### Task instructions:
Look below for the line containing "Click the G game view button in top viewport" and the line containing "Open the Science"; repeat exactly those two lines and all lines between them, and nothing else.

◆ ◆ ◆ ◆ ◆ ◆ ◆

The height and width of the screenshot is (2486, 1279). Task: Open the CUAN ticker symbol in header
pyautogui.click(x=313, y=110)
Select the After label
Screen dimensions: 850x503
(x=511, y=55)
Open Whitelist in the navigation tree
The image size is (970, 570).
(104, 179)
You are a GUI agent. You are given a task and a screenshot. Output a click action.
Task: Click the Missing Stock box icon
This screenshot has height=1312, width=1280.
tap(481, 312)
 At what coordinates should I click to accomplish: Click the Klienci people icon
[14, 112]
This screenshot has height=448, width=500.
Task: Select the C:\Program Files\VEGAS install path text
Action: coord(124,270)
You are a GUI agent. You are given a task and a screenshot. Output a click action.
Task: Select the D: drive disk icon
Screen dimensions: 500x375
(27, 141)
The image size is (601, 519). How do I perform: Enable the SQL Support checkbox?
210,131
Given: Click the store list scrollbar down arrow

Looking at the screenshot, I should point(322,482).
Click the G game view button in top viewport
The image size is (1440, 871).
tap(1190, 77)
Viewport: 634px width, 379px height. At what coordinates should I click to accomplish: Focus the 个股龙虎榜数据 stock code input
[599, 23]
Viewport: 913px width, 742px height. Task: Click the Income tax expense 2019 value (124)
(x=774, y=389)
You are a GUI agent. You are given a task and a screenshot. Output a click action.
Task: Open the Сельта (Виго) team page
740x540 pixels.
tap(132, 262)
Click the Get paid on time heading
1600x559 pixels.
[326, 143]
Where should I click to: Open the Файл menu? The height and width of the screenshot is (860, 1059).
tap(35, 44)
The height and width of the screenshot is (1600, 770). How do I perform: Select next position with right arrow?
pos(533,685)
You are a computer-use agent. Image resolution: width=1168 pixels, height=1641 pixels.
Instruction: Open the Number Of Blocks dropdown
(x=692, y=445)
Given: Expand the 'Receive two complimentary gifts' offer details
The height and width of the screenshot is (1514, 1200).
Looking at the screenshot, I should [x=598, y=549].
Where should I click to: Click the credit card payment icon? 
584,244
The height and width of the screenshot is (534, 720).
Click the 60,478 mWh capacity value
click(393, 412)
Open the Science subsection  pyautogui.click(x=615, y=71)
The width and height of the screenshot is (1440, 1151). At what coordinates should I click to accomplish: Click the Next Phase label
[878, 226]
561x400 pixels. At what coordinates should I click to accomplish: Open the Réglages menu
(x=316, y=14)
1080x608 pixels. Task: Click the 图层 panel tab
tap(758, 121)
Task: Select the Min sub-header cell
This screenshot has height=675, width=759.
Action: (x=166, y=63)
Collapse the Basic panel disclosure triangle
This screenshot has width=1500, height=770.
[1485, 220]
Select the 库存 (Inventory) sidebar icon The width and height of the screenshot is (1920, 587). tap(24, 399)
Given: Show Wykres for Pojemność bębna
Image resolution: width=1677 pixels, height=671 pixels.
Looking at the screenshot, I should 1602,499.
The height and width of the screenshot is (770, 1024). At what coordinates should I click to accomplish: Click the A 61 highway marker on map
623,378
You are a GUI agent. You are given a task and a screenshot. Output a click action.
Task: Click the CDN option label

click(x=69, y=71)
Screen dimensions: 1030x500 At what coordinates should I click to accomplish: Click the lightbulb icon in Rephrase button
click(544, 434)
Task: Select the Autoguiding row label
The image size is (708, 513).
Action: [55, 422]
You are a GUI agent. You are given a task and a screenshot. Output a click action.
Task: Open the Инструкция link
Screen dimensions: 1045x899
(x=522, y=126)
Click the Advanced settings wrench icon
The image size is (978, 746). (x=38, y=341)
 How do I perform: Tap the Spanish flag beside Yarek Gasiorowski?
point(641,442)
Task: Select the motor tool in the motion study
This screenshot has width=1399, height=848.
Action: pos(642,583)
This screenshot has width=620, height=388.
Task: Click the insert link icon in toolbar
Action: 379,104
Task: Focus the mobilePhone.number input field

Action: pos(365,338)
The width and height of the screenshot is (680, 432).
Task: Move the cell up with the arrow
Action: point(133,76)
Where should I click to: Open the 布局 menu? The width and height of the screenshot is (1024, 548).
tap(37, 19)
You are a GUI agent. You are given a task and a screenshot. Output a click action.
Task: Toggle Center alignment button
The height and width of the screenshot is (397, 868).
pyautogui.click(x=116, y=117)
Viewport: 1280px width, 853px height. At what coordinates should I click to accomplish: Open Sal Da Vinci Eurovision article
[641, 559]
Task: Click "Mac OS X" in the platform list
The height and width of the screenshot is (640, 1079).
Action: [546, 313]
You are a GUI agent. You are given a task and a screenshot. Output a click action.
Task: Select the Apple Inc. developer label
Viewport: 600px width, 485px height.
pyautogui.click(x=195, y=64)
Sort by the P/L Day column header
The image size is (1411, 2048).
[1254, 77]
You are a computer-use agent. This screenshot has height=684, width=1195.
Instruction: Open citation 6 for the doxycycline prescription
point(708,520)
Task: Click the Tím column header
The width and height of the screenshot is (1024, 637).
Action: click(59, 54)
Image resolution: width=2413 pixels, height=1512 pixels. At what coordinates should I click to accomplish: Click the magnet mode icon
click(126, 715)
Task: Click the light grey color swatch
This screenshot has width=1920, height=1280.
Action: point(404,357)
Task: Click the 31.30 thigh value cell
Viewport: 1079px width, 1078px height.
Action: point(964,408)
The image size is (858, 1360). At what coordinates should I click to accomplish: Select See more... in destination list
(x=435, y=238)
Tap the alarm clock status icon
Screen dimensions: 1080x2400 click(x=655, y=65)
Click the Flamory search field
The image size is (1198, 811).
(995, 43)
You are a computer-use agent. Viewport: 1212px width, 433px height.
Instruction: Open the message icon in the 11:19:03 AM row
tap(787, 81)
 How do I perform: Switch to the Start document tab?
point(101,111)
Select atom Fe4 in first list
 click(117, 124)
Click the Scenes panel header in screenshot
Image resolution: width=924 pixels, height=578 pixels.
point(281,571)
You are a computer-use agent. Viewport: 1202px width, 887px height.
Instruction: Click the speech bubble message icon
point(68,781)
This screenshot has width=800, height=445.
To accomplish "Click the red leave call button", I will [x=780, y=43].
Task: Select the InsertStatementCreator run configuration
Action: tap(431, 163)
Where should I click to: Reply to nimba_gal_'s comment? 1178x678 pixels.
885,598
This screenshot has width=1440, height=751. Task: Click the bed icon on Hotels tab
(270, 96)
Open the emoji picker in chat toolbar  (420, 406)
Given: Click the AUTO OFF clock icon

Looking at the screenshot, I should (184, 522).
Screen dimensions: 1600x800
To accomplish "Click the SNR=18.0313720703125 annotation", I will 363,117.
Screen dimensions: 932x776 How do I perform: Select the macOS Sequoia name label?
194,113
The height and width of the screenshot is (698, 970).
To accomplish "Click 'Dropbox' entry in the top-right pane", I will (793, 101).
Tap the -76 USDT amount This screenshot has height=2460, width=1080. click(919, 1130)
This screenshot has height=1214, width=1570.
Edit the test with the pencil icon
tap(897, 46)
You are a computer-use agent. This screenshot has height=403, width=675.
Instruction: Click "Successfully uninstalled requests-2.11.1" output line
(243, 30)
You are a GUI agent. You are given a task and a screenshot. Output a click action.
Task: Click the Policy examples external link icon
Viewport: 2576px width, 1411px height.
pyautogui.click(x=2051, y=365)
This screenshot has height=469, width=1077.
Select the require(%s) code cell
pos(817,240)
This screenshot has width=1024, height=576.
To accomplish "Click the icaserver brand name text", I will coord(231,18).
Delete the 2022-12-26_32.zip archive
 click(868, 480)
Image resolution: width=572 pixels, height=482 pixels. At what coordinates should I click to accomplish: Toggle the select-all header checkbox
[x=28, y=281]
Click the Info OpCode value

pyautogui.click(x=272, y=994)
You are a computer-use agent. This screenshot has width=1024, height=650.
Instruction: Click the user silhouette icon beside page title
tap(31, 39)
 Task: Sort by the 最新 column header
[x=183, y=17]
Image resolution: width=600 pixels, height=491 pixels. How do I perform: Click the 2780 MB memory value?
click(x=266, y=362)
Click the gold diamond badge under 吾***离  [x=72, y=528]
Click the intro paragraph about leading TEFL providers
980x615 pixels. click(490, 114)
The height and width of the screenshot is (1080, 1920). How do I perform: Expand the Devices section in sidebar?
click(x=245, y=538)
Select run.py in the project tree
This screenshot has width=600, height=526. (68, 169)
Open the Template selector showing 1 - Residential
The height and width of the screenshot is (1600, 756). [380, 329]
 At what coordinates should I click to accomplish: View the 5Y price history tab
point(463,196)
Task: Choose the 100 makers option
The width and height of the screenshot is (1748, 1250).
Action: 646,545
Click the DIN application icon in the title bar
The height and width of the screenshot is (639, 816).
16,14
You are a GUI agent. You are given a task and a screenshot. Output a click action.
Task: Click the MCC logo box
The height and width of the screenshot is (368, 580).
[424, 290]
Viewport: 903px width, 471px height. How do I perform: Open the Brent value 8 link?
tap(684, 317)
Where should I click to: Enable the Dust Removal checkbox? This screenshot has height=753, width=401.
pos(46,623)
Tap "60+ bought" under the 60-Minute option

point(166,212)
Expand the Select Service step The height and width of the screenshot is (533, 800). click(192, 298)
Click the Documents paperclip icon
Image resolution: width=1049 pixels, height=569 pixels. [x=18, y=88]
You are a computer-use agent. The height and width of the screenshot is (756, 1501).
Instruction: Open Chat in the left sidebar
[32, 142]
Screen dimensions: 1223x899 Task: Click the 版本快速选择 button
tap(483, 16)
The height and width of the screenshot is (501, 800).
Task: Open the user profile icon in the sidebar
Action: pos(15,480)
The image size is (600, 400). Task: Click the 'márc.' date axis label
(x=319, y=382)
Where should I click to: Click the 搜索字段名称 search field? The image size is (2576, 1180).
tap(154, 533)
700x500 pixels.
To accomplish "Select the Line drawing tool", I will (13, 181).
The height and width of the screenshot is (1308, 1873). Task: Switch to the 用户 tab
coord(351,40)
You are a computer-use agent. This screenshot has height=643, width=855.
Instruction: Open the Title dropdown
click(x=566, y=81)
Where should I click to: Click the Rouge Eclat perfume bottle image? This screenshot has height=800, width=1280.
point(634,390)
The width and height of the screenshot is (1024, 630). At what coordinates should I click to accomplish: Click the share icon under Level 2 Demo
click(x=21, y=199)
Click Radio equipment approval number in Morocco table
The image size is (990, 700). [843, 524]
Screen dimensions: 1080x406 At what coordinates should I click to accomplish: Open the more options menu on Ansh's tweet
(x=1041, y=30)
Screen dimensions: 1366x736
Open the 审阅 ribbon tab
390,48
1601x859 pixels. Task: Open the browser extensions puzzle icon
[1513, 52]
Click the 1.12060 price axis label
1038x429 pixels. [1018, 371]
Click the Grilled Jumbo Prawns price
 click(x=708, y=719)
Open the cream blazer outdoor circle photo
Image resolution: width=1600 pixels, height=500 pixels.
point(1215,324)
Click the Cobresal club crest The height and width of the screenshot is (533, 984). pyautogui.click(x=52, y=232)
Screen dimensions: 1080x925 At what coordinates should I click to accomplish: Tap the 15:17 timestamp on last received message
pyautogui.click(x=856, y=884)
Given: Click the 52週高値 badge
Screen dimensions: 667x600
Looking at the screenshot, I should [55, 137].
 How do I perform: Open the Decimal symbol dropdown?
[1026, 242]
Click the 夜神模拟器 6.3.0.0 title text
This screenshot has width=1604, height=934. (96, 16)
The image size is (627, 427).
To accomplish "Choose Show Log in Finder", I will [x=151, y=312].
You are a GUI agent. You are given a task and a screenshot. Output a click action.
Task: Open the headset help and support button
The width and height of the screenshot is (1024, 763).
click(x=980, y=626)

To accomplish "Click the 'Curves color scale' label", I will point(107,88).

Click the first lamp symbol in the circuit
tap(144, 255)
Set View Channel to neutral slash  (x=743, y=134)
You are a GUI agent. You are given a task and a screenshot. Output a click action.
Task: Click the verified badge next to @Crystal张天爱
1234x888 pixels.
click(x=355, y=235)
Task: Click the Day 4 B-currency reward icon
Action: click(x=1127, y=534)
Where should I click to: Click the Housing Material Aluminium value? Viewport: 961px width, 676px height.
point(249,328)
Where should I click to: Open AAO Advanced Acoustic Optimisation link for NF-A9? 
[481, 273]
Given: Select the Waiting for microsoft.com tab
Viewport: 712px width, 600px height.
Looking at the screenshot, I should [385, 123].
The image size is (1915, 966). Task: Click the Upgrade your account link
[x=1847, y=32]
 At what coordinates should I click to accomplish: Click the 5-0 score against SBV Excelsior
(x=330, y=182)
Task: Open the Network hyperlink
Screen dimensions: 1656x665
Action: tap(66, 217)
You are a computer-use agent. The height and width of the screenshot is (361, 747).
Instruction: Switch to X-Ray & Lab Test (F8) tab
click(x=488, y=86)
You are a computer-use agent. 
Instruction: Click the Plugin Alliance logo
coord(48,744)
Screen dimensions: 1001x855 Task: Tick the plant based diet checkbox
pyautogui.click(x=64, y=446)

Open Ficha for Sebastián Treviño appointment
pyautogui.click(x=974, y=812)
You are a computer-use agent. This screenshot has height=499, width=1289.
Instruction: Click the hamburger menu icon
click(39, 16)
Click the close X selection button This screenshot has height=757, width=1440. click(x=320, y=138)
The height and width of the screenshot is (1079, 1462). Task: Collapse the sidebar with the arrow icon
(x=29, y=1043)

◆ ◆ ◆ ◆ ◆ ◆ ◆

### Answer section:
Click the G game view button in top viewport
The image size is (1440, 871).
tap(1190, 77)
Viewport: 634px width, 379px height. At what coordinates should I click to accomplish: Focus the 个股龙虎榜数据 stock code input
[599, 23]
Viewport: 913px width, 742px height. Task: Click the Income tax expense 2019 value (124)
(x=774, y=389)
You are a GUI agent. You are given a task and a screenshot. Output a click action.
Task: Open the Сельта (Виго) team page
740x540 pixels.
tap(132, 262)
Click the Get paid on time heading
1600x559 pixels.
[326, 143]
Where should I click to: Open the Файл menu? The height and width of the screenshot is (860, 1059).
tap(35, 44)
The height and width of the screenshot is (1600, 770). How do I perform: Select next position with right arrow?
pos(533,685)
You are a computer-use agent. Image resolution: width=1168 pixels, height=1641 pixels.
Instruction: Open the Number Of Blocks dropdown
(x=692, y=445)
Given: Expand the 'Receive two complimentary gifts' offer details
The height and width of the screenshot is (1514, 1200).
Looking at the screenshot, I should [x=598, y=549].
Where should I click to: Click the credit card payment icon? 
584,244
The height and width of the screenshot is (534, 720).
Click the 60,478 mWh capacity value
click(393, 412)
Open the Science subsection  pyautogui.click(x=615, y=71)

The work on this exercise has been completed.